Sonderausstellung im Botanischen Museum Berlin - Phänomen Zimmerpflanze

Themen: Ausstellung
Plakat zur Ausstellung Geliebt, gegossen, vergessen: Phänomen Zimmerpflanze

Ausstellungsplakat der Sonderausstellung "Geliebt, gegossen, vergessen: Phänomen Zimmerpflanze“ im Botanischen Museum Berlin Foto: Anna Risch/Botanisches Museum Berlin. - Sonderausstellung im Botanischen Museum Berlin

Zimmerpflanzen werden häufig als selbstverständlich betrachtet, doch es würde etwas fehlen, wen es sie nicht gäbe. Die Sonderausstellung „Geliebt, gegossen, vergessen: Phänomen Zimmerpflanze“ im Botanischen Museum Berlin beleuchtet die emotionalen Seiten einer besonderen Beziehung: Geschichte(n) zwischen liebevoller Pflege und gedankenlosem Konsum. Sie ist bis zum 2. Juni 2019 zu sehen.

Zimmerpflanzen einst und jetzt

Die Welt der Zimmerpflanzen unterliegt der Mode und hat sich im Laufe der Jahrhunderte radikal verändert. Was in den eher schlecht beheizten Räumen der Biedermeierzeit nur am Fenster gedieh, fühlt sich heute in unseren gut geheizten und trockenen Innenräumen nicht mehr wohl und umgekehrt. Während Grünlilien, Kakteen oder Aloen zu Goethes Zeiten heiß begehrte Exoten waren, deren Ableger wie Kostbarkeiten unter Freunden weitergereicht wurden, werden sie heute mit Tausenden Artgenossen als Massenware in Baumärkten und Einrichtungshäusern zum Verkauf angeboten.

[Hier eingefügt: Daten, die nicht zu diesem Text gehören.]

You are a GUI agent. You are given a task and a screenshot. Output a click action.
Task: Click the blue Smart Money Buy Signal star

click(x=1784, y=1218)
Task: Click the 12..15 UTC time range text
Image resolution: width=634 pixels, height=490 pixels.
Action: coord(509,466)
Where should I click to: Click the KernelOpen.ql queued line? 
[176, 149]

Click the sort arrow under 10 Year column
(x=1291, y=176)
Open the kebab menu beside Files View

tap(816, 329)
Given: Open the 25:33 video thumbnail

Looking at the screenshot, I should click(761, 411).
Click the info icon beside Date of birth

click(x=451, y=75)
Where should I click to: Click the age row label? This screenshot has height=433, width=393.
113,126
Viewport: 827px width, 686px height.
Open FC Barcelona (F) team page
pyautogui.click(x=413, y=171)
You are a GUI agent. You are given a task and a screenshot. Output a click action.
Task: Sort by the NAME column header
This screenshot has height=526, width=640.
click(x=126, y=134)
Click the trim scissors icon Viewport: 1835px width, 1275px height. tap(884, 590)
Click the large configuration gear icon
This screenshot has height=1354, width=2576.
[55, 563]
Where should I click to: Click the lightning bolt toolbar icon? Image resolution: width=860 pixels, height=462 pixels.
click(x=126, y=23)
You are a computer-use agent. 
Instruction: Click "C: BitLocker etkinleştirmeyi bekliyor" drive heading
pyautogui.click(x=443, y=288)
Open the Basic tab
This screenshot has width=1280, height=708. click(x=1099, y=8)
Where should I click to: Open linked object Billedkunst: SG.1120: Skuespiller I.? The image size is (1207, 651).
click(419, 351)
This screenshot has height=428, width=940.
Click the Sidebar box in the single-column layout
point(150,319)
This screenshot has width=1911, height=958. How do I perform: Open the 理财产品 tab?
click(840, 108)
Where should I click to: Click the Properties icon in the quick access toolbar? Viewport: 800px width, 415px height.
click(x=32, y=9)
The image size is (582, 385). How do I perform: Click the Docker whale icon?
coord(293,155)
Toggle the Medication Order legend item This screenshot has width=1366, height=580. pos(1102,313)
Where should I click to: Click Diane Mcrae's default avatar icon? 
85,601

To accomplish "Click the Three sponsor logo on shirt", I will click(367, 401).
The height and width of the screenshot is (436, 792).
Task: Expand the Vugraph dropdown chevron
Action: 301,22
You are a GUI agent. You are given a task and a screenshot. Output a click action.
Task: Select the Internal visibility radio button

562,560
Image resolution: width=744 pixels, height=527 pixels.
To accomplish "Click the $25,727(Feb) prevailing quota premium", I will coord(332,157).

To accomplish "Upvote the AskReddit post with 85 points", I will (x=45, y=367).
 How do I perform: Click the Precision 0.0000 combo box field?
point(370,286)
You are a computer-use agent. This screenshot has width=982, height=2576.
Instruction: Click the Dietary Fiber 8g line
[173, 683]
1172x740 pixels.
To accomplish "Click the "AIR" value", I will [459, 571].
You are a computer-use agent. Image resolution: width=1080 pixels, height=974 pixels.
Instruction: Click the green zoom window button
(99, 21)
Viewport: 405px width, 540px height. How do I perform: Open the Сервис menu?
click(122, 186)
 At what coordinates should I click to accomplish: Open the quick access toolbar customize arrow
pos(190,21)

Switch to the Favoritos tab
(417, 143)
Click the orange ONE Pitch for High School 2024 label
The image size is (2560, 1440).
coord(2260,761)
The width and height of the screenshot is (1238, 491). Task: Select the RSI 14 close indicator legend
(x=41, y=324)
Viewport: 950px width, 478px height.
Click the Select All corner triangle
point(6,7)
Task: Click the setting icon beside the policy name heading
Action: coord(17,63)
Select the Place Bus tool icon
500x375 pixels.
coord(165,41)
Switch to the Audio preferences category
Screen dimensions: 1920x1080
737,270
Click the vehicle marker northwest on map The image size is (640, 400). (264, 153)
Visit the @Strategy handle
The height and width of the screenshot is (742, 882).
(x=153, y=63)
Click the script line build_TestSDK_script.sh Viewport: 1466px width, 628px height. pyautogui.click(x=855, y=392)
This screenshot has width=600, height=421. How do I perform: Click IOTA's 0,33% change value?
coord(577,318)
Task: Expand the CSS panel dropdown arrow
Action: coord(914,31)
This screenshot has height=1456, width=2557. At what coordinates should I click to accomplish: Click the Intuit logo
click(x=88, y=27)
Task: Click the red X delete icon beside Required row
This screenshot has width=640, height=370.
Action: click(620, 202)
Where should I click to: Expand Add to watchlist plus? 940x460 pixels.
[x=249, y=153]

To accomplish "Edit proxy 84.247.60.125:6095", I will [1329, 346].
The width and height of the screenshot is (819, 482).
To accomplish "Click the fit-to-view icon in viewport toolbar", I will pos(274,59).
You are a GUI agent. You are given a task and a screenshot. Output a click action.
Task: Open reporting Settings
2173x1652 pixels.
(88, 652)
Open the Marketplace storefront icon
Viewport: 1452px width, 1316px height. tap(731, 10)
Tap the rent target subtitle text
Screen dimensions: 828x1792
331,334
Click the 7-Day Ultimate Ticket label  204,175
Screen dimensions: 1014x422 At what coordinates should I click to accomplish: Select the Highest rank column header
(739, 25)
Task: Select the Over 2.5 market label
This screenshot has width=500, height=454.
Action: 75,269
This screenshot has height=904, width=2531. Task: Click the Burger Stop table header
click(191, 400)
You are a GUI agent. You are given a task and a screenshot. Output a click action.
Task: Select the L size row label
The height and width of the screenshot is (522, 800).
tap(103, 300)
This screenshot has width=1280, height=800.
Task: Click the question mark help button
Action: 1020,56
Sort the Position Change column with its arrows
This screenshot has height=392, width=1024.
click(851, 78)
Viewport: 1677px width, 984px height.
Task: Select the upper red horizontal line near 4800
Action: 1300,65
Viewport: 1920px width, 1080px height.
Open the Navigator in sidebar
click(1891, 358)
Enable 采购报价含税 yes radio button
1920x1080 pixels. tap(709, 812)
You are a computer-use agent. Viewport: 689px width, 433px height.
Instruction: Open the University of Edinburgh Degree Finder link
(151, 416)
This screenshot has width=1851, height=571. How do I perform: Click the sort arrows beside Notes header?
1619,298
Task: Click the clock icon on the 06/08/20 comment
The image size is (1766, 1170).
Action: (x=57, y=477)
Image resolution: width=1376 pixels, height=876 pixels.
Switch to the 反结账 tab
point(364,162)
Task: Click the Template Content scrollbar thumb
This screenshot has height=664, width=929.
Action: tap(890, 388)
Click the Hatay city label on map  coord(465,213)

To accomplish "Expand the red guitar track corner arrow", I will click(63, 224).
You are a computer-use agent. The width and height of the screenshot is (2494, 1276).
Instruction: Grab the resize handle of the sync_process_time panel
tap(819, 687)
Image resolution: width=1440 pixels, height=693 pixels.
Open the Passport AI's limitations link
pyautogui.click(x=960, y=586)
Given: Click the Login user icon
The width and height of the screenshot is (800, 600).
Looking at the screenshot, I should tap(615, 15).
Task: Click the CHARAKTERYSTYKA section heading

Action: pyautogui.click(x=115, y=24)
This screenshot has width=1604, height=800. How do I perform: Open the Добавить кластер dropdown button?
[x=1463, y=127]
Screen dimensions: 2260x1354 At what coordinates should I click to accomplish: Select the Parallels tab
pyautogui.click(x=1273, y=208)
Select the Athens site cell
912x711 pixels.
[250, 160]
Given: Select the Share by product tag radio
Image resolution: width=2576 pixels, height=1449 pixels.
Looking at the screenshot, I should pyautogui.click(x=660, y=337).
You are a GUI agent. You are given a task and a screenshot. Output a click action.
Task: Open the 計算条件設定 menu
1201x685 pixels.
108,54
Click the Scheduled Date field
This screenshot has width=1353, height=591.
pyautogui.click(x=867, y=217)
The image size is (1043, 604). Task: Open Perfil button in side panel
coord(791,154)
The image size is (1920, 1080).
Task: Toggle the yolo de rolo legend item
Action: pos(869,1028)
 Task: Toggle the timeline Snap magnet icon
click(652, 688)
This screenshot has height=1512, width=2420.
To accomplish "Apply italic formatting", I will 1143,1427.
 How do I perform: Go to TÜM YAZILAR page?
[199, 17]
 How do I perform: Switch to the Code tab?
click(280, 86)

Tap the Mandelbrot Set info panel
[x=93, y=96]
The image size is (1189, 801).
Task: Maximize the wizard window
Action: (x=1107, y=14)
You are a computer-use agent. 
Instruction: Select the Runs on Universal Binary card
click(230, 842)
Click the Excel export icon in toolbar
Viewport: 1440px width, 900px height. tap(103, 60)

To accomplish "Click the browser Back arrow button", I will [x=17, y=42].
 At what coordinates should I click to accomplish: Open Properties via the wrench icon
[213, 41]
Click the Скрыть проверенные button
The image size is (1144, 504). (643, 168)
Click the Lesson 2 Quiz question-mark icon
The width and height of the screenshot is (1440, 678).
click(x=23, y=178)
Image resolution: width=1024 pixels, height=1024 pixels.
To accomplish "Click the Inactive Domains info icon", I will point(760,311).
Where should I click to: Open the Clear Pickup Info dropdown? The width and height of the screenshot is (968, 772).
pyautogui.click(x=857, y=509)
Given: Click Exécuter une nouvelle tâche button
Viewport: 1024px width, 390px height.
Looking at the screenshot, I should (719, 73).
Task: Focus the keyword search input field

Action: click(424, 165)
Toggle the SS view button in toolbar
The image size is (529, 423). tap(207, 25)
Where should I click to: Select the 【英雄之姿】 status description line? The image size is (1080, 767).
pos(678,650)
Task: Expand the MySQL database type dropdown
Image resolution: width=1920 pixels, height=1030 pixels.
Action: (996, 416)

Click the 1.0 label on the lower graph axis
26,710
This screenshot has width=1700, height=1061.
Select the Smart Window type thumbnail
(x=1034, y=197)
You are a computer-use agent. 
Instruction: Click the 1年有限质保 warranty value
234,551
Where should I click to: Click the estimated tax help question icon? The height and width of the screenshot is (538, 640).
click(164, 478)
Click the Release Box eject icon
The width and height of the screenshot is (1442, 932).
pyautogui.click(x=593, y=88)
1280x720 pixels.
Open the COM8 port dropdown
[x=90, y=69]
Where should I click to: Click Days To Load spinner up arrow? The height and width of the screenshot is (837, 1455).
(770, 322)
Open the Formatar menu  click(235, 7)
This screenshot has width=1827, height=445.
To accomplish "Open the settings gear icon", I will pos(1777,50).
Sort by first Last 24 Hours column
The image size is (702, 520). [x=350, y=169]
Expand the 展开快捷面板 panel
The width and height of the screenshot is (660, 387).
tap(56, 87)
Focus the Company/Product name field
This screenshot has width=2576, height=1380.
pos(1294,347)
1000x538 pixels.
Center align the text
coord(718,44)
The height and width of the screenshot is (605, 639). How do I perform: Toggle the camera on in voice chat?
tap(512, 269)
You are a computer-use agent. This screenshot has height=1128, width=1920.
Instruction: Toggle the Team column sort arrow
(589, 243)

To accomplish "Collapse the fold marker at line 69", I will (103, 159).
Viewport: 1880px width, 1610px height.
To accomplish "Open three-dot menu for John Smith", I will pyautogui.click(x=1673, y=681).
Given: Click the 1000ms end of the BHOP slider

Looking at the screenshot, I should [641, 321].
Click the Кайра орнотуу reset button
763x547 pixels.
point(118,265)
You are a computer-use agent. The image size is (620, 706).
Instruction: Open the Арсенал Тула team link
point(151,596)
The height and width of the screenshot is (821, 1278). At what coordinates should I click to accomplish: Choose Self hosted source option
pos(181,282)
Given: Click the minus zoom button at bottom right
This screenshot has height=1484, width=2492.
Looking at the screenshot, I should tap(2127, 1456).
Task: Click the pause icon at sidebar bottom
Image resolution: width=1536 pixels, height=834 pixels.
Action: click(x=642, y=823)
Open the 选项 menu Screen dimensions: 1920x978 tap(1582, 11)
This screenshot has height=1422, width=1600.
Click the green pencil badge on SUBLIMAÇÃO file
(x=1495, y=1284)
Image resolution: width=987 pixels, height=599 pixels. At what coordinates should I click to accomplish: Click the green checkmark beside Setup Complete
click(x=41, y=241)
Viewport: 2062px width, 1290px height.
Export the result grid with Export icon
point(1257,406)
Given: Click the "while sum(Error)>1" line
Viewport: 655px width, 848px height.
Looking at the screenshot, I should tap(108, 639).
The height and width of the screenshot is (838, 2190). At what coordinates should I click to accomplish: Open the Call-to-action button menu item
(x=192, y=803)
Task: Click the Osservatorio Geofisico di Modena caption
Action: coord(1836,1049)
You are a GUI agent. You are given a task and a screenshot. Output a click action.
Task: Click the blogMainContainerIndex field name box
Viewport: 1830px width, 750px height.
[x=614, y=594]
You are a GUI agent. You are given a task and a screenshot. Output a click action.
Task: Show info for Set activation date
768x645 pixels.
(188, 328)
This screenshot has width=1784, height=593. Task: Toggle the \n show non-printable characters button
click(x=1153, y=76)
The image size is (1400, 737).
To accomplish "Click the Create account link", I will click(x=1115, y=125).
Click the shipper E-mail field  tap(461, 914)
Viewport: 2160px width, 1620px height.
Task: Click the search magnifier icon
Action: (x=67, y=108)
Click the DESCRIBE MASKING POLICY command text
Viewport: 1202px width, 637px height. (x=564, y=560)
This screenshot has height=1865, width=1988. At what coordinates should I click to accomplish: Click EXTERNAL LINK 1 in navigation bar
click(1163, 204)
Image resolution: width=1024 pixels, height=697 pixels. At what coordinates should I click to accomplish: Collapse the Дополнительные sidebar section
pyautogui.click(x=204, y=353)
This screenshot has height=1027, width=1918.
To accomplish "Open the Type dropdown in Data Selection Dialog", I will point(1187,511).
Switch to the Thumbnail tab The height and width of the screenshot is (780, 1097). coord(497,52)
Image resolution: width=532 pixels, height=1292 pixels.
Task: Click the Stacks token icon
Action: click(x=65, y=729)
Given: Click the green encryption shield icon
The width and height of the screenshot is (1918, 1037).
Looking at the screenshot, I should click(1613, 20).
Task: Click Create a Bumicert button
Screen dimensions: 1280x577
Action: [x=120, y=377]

Das längste Fensterbrett Berlins

Auf dem mit circa 100 Metern längsten Fensterbrett Berlins werden während der Ausstellung 50 verschiedene lebende Zimmerpflanzen präsentiert. Dabei sind beliebte Klassiker wie die Geigenfeige, Grünlilie, Monstera und Usambaraveilchen.

Aus botanischer Sicht repräsentieren diese Arten die ganze Bandbreite der Tropen und Subtropen weltweit. Der Blick auf eine große Landkarte verrät, wo genau sie herkommen und welche Geschichten sie erzählen.

Tipps zu ihrer Pflege und Informationen zu ihrer Vergangenheit sind auf überdimensionalen Pflanzetiketten zu entdecken. Entlang des Fensterbretts gehen die Besucher durch verschiedene Zimmer mit ihren typischen Pflanzen: Vom Wohnzimmer über das Bad ins Schlafzimmer, von der Küche über den Wintergarten bis ins Büro.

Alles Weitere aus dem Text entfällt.